--- START OF ROWS ---

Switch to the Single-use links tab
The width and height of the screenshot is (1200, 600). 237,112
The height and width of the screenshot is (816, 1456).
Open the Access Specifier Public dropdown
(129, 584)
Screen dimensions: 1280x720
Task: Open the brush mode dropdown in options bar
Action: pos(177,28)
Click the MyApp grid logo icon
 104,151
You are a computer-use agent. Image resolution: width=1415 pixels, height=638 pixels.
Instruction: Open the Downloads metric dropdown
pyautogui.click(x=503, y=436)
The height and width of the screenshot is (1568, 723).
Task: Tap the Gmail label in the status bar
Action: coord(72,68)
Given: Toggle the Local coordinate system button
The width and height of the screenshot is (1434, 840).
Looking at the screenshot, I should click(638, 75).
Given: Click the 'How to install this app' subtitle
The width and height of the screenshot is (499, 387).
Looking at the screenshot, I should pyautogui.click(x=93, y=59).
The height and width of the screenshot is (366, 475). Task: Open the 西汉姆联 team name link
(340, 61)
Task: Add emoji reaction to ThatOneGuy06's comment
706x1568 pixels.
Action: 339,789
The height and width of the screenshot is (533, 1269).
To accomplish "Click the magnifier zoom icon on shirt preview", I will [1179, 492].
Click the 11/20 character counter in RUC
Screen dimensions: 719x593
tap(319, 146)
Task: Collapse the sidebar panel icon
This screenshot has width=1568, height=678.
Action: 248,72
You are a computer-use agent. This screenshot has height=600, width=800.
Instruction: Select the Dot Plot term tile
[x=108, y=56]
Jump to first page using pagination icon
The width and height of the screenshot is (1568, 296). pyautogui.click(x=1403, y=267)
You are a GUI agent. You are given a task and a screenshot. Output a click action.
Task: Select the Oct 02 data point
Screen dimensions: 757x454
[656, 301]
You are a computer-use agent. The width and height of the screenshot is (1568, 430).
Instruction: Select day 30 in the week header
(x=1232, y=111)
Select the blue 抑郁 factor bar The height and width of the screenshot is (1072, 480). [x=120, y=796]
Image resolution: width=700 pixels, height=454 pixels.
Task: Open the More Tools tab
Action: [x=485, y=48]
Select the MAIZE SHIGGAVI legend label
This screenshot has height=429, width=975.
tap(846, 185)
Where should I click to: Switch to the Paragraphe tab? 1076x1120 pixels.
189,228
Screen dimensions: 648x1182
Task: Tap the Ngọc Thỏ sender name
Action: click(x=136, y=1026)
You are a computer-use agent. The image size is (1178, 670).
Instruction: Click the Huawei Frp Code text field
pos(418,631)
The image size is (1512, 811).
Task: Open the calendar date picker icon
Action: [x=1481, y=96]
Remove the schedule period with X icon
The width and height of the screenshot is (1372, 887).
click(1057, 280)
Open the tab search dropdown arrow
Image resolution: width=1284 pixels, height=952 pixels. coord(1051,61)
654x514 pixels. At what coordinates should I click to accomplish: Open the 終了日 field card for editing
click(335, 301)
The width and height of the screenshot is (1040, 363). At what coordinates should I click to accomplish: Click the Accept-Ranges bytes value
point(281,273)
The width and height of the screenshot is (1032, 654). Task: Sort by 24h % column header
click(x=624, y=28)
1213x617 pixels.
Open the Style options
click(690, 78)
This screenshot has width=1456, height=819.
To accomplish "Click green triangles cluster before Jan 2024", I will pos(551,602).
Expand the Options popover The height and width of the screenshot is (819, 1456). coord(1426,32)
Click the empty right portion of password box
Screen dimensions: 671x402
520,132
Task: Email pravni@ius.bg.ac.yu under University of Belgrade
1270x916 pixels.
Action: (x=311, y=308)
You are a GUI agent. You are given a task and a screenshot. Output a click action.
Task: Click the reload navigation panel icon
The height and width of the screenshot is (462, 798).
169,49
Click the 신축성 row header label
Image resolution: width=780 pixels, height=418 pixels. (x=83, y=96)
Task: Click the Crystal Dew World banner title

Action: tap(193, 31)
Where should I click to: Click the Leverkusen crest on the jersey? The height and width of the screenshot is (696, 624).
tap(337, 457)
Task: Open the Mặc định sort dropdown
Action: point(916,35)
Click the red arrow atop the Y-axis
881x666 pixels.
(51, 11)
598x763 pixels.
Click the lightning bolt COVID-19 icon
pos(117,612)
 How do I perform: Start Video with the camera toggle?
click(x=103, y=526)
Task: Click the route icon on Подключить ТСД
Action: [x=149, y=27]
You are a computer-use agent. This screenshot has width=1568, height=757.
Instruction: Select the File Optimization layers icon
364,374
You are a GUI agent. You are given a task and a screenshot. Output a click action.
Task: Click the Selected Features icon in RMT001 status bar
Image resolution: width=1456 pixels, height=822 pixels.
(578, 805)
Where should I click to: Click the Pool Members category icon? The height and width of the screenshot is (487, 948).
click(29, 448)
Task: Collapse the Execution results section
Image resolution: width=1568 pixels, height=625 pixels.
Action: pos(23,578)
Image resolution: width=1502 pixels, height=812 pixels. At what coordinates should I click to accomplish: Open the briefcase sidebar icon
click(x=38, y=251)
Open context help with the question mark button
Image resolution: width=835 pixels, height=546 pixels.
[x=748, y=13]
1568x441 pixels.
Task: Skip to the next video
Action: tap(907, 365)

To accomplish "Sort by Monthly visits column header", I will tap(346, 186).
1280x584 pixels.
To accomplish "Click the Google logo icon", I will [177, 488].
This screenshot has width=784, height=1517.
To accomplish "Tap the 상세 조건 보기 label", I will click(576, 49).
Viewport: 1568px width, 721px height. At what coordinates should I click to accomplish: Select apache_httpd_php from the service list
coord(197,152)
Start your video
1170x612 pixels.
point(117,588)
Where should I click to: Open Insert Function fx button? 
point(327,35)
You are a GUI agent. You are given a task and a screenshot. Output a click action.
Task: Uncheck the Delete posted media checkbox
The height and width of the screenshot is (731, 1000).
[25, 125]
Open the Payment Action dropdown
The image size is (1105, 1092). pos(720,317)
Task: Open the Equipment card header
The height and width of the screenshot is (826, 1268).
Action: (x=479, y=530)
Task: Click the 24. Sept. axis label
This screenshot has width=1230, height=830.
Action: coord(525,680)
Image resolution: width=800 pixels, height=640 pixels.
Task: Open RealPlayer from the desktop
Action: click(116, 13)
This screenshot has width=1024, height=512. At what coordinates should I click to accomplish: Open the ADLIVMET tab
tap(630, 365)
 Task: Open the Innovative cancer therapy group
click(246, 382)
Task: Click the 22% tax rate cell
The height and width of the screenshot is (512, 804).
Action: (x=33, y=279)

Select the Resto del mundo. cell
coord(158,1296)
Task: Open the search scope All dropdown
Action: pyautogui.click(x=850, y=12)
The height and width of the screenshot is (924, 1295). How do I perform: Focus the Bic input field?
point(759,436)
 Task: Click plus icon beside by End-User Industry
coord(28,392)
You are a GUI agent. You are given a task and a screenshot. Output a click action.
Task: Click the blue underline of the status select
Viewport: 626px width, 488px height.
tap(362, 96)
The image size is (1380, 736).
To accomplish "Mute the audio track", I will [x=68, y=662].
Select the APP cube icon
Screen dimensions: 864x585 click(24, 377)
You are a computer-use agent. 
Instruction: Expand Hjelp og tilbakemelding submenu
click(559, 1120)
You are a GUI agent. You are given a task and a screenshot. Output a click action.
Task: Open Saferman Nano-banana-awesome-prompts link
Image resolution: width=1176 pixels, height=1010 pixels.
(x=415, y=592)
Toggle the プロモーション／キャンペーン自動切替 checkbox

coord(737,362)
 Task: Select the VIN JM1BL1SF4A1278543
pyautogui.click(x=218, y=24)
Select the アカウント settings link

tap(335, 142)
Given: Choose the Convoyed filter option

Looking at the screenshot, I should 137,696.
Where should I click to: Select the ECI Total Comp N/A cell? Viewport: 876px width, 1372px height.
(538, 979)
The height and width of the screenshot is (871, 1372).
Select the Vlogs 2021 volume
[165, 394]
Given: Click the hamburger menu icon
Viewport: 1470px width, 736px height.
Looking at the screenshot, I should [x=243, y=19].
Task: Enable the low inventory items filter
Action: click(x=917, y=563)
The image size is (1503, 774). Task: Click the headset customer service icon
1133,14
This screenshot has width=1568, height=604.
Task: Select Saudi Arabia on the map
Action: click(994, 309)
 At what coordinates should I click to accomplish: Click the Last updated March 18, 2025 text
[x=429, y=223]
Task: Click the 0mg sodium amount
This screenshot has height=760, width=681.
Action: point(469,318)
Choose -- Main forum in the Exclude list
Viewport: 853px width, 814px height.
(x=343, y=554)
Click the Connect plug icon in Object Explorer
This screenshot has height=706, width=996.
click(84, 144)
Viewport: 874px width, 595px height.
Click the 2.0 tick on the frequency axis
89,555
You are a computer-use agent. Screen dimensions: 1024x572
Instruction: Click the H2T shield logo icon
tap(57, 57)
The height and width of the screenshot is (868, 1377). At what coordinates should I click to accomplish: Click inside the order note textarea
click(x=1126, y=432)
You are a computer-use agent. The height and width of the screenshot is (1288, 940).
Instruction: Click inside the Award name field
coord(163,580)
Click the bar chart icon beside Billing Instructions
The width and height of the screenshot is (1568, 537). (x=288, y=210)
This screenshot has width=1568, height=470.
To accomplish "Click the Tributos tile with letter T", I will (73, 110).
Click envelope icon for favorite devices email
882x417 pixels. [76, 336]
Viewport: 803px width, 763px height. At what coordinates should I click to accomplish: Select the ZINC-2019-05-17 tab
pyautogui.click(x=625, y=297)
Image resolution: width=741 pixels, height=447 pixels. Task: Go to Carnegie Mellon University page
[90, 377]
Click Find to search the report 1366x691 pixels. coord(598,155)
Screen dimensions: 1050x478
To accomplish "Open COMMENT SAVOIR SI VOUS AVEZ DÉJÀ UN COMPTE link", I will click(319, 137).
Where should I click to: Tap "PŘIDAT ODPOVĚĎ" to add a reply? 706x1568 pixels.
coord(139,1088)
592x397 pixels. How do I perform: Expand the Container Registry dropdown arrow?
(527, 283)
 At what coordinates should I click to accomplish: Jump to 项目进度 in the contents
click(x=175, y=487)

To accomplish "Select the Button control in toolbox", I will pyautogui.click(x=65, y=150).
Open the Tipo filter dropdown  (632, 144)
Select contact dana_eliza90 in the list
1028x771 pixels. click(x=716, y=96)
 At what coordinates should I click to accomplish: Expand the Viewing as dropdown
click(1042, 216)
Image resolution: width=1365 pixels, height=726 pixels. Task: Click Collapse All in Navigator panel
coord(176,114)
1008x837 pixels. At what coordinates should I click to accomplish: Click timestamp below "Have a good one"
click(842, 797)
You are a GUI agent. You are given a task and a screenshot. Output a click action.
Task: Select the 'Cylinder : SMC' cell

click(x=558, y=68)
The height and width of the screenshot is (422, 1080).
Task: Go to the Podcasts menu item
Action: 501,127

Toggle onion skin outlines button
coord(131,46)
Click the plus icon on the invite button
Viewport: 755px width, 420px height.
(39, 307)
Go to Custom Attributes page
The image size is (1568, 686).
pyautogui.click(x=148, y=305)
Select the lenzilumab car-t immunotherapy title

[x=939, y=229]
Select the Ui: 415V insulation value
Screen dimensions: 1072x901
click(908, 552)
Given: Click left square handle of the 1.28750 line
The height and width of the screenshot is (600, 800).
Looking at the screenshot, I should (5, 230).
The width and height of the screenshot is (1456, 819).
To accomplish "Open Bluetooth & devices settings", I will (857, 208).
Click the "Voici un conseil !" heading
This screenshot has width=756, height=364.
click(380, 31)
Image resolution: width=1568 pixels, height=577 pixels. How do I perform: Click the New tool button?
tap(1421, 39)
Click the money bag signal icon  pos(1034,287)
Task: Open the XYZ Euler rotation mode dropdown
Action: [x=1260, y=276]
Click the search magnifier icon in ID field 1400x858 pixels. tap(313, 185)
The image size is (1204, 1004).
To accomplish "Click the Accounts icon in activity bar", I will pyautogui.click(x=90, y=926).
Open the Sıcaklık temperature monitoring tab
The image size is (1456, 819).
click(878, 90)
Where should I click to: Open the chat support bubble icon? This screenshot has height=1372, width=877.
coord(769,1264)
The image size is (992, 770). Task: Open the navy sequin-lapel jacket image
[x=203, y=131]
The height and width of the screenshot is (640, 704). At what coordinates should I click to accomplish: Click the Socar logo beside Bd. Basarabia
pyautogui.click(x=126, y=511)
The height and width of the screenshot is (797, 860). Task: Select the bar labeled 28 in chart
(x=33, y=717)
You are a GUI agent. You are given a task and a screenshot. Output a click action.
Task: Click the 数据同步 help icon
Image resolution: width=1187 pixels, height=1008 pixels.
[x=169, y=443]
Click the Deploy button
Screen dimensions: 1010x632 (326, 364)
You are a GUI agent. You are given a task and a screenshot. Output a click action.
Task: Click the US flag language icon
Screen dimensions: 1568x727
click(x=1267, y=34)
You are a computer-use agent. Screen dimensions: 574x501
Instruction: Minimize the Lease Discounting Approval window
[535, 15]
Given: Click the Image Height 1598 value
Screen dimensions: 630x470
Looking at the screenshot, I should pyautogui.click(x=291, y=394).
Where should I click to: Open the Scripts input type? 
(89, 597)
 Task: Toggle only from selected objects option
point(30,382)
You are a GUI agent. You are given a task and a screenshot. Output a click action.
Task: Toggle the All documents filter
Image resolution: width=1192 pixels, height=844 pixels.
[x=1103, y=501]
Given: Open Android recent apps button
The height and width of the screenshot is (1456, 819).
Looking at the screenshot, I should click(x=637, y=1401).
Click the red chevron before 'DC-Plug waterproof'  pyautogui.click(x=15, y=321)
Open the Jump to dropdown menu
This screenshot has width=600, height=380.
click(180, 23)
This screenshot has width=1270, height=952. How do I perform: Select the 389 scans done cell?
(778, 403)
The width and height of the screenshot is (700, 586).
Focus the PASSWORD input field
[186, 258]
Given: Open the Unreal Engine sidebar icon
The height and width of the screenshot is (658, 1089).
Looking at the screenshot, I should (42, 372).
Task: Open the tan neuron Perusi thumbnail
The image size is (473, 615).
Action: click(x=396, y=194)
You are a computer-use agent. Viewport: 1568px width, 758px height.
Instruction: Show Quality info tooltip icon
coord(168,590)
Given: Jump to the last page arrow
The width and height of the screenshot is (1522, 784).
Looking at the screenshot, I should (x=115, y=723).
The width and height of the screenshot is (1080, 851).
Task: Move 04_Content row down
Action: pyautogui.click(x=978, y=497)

--- END OF ROWS ---

* **TASK TO CARRY OUT**:
Please retype, character for character, the part of the listing that opens with the line containing "will pyautogui.click(x=65, y=150)." and closes with the line containing "click(842, 797)", including both of those lines.

* **SOLUTION TO THIS TASK**:
To accomplish "Select the Button control in toolbox", I will pyautogui.click(x=65, y=150).
Open the Tipo filter dropdown  (632, 144)
Select contact dana_eliza90 in the list
1028x771 pixels. click(x=716, y=96)
 At what coordinates should I click to accomplish: Expand the Viewing as dropdown
click(1042, 216)
Image resolution: width=1365 pixels, height=726 pixels. Task: Click Collapse All in Navigator panel
coord(176,114)
1008x837 pixels. At what coordinates should I click to accomplish: Click timestamp below "Have a good one"
click(842, 797)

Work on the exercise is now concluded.